Asthma is caused by the imbalance of Th1 cells and Th2 cells, and specifically, an increase in Th2 cells is a very important factor in causing asthma [14]. The hyperplasia/over-differentiation of some cells, such as pulmonary epithelial cells, Th2 cells, and airway smooth muscle cells, can usually be observed in asthma patients [23], but the characteristics of the cell types are very different based on the length of observation [24]. Codonopsis laceolata extract significantly induced the death of Th2 cells and respiratory epithelial cells, and produced similar levels of apoptotic cells as the dexamethasone treatment group (Figure 4A).
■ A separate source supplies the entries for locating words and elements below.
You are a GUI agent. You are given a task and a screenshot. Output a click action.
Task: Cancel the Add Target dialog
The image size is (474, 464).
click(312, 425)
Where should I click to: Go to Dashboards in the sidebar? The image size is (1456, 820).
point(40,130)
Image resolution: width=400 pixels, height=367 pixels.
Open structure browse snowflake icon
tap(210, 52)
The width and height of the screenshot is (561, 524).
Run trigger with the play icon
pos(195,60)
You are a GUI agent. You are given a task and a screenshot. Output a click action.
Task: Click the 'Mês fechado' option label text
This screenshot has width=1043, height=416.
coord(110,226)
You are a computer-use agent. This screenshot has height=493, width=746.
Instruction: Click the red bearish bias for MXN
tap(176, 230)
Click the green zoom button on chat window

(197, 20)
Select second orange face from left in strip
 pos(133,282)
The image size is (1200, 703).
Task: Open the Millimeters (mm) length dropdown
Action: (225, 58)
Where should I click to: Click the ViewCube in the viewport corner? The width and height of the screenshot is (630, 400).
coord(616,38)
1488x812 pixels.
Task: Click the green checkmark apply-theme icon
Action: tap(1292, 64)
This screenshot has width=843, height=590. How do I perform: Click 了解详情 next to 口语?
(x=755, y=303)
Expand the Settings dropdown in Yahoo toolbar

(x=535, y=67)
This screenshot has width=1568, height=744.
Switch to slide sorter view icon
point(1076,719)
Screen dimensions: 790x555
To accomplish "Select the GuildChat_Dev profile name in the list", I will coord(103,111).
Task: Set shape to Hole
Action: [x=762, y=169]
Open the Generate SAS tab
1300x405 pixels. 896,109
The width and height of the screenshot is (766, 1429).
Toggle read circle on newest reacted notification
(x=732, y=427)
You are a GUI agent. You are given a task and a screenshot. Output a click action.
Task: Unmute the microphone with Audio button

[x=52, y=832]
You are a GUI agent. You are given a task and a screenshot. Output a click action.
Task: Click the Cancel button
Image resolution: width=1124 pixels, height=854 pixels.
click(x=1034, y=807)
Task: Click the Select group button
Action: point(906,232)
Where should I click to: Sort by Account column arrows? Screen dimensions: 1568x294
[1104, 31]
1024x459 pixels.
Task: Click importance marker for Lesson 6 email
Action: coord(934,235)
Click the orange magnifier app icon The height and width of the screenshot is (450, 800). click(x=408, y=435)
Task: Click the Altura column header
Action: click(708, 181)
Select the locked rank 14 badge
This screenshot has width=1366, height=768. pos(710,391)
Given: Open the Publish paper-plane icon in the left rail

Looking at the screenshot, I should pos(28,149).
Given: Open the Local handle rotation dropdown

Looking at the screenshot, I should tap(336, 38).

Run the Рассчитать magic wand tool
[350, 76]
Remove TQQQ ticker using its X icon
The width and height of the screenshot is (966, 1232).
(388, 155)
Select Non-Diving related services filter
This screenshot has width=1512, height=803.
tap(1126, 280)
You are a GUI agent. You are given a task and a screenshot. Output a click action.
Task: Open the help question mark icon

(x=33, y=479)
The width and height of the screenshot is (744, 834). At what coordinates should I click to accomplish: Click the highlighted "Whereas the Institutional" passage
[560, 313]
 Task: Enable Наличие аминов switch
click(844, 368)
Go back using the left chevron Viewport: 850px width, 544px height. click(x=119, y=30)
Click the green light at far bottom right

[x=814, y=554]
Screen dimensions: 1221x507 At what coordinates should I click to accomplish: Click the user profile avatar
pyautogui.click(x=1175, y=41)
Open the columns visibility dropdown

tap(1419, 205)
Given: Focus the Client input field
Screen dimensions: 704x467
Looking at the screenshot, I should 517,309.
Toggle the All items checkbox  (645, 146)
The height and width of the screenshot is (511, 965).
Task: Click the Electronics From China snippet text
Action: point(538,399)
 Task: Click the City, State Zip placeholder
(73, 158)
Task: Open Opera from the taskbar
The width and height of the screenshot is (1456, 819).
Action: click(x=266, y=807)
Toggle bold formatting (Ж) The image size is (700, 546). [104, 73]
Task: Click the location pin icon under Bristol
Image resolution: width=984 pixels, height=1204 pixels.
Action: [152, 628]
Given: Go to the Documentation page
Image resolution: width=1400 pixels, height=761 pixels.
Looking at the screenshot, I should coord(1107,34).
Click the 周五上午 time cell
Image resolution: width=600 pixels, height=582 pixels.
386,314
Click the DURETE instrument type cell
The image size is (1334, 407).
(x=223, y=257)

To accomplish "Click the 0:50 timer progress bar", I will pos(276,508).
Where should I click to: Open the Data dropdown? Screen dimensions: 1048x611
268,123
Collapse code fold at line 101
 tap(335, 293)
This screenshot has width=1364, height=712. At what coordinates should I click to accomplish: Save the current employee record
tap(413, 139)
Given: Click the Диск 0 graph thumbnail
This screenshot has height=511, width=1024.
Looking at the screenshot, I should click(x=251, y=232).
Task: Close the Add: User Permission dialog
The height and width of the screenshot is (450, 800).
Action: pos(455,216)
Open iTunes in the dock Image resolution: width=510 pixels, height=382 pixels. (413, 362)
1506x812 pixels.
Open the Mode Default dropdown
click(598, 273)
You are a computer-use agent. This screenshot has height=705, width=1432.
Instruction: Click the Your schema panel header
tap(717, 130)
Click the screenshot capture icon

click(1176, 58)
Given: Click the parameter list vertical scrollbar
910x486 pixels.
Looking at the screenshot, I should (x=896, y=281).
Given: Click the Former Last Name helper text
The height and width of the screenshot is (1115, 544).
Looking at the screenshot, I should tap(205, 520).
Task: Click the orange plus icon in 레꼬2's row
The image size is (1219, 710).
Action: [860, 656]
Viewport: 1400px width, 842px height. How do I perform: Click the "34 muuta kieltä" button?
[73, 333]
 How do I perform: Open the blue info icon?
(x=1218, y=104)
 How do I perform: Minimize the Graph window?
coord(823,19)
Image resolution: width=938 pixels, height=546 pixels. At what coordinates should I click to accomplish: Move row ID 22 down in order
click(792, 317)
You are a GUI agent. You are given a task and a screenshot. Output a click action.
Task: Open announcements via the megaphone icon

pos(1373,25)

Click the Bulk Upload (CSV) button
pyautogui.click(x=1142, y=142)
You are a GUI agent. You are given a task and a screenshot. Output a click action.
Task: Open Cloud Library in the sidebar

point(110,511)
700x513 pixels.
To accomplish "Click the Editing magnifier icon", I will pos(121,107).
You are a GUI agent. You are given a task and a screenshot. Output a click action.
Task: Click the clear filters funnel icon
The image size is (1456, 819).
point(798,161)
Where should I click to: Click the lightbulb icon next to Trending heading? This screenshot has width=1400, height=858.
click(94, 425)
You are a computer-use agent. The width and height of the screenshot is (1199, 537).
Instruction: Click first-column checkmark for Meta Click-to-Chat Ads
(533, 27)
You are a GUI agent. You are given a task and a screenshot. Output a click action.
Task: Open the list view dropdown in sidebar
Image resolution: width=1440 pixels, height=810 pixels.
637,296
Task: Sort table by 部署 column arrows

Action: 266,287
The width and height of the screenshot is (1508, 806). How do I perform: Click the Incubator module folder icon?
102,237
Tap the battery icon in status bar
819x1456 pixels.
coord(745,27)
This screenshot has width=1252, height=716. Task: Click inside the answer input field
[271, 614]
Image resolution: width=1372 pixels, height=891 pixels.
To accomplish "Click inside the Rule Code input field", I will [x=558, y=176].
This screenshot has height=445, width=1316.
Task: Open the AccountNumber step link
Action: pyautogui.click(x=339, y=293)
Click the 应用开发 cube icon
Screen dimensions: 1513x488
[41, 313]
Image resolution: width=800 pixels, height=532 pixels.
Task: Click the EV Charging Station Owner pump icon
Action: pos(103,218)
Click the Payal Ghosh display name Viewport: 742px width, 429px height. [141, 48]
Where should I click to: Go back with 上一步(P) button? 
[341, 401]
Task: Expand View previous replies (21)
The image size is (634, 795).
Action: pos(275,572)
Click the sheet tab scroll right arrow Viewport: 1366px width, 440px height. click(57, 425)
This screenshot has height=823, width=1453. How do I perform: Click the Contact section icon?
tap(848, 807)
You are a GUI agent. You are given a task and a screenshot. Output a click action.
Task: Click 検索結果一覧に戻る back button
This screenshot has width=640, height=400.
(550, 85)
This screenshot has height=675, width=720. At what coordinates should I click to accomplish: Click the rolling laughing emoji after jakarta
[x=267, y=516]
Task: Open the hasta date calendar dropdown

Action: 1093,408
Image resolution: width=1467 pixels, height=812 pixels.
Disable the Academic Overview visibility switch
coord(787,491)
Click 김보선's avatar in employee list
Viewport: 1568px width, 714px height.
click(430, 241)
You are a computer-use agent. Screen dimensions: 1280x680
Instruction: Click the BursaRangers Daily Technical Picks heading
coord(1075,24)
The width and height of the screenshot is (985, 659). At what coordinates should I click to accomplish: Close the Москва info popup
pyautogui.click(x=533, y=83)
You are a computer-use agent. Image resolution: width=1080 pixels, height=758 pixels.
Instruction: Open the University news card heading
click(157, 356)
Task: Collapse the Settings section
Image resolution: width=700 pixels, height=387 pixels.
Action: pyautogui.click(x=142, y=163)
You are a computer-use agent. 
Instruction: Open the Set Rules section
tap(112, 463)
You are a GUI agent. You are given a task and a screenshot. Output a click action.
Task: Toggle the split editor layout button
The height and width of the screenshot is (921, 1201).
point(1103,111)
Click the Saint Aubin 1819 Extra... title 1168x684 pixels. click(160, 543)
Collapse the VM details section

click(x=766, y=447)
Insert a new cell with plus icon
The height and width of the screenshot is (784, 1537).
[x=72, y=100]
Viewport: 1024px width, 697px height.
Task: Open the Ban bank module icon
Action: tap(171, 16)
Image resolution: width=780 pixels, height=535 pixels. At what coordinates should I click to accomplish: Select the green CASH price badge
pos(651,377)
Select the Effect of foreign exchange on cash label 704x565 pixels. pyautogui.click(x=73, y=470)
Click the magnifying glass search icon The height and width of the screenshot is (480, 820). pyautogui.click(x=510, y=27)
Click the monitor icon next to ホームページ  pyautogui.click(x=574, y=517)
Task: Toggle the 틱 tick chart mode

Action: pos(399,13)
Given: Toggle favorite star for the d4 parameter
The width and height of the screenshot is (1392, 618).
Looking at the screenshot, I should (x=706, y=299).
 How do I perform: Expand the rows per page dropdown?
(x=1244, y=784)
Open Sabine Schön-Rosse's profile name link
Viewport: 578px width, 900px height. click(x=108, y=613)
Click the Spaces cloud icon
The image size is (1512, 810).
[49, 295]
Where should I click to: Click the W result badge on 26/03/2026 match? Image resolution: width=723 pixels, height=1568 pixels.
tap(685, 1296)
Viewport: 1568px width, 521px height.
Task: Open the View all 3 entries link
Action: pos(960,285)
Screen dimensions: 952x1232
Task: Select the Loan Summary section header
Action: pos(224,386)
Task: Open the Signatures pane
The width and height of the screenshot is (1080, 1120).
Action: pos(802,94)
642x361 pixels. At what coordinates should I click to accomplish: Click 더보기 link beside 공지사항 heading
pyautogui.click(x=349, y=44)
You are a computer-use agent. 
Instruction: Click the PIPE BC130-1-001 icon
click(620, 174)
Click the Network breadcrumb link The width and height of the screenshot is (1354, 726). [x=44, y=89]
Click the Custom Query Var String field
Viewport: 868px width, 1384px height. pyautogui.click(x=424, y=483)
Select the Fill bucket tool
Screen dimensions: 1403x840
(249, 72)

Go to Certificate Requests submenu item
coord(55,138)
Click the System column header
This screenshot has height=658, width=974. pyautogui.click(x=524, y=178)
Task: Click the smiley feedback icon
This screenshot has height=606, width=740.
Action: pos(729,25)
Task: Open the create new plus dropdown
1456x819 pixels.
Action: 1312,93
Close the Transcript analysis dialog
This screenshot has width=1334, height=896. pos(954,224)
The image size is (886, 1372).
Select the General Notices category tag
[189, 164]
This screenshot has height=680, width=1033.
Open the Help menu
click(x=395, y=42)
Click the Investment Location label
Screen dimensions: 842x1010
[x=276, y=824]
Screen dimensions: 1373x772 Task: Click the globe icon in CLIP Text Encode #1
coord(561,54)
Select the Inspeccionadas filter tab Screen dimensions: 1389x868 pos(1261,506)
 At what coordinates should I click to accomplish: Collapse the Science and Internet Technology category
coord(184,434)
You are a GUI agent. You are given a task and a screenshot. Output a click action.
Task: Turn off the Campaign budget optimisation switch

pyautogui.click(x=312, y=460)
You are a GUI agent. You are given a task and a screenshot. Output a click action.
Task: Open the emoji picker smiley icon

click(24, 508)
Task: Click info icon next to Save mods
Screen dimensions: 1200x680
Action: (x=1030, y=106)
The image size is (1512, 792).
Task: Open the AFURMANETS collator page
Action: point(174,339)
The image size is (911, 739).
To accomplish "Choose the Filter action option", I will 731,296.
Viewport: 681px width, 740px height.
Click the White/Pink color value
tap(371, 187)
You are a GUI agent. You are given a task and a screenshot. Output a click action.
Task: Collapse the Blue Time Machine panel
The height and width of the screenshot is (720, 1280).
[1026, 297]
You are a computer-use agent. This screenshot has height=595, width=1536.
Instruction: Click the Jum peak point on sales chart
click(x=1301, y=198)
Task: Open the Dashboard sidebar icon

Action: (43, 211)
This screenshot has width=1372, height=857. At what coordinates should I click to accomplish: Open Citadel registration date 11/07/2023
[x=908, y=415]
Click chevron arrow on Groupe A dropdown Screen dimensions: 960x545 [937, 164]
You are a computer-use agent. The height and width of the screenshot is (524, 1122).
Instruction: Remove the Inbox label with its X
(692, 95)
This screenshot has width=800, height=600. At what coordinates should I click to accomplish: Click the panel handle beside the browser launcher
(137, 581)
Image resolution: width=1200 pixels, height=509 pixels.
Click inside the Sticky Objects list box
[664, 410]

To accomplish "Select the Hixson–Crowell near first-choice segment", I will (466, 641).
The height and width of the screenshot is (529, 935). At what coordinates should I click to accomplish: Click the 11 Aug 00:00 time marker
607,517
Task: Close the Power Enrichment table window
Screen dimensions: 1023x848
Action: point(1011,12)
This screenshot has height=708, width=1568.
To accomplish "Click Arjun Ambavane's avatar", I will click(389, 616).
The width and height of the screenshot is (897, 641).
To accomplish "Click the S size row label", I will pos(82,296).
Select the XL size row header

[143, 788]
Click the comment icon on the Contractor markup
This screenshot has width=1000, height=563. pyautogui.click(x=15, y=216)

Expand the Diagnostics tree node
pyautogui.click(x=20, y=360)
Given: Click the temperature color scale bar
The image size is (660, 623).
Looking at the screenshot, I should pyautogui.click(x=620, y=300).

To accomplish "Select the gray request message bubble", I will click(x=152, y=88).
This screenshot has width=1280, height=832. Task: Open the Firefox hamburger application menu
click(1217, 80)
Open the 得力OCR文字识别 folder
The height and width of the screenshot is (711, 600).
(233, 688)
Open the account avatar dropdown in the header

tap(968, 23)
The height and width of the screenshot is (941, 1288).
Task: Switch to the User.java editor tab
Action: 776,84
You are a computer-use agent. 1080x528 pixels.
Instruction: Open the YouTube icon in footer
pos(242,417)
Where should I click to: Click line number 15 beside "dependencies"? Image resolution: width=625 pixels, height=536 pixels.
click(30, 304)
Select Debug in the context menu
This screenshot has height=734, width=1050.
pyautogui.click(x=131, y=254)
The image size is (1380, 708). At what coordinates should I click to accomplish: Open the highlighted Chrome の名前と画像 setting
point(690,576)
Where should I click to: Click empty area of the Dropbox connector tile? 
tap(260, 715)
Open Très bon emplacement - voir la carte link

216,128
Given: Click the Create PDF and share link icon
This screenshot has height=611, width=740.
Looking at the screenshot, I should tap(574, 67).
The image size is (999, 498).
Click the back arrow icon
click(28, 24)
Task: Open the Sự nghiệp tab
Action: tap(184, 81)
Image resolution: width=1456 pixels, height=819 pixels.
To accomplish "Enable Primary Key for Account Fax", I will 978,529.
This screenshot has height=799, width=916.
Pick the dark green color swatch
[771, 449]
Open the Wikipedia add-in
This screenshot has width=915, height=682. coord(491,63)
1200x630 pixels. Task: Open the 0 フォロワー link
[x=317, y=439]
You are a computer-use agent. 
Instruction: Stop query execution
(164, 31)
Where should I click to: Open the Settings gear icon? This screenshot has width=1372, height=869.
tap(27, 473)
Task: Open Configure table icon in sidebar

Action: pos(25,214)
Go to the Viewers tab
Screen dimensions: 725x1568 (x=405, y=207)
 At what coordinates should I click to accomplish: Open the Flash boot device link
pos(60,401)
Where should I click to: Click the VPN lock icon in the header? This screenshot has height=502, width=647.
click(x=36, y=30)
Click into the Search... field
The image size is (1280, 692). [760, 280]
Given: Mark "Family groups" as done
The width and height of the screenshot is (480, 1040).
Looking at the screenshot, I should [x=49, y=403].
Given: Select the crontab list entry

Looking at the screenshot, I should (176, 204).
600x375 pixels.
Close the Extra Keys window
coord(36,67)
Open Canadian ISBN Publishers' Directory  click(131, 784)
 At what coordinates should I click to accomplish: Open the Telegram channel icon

However, it was difficult to find the apoptotic cells both in the ovalbumin treatment group and in the control vehicle treatment group. Ovalbumin treatment inhibited apoptosis in respiratory cells via the NF-κB/COX-2 pathway. In the ovalbumin treatment group, NF-κB was translocated from the cytoplasm to the nucleus compared to the result of the control vehicle treatment group, and the expression of COX-2 protein was highest among the experimental groups (Figure 4B). Both the dexamethasone treatment and Codonopsis laceolata extract suppressed the NF-κB translocation to the nucleus and the expression of COX-2 protein.

4. Discussion

Anti-asthmatic drugs can be classified into two categories—relievers, such as short-acting β2-agonists/anticholinergics, and controllers, such as long-acting β2-agonists, but a combined therapy, such as reliever/controller and corticosteroids, is usually used [28]. The current strategy of anti-asthmatic drug development involves searching for safe levels/doses of immunomodulatory or anti-inflammatory agents. The immunomodulatory agents involve the specific cytokine inhibitors, such as IL-4, IL-5, and IL-13, as anti-IL-4 and IL-13 can block eosinophilia, and IgE releasing via inactivating eosinophils and IL-5 can prevent severe eosinophilic asthma [38]. Anti-IgE agents, such as omalizumab, are immunomodulatory and are called the ‘magic bullet’ for allergic asthma treatment as they can suppress the exacerbation of asthma [39]. In our lab, we have been concentrating on finding Th2 cell-suppressing agents from natural products [13,40,41,42].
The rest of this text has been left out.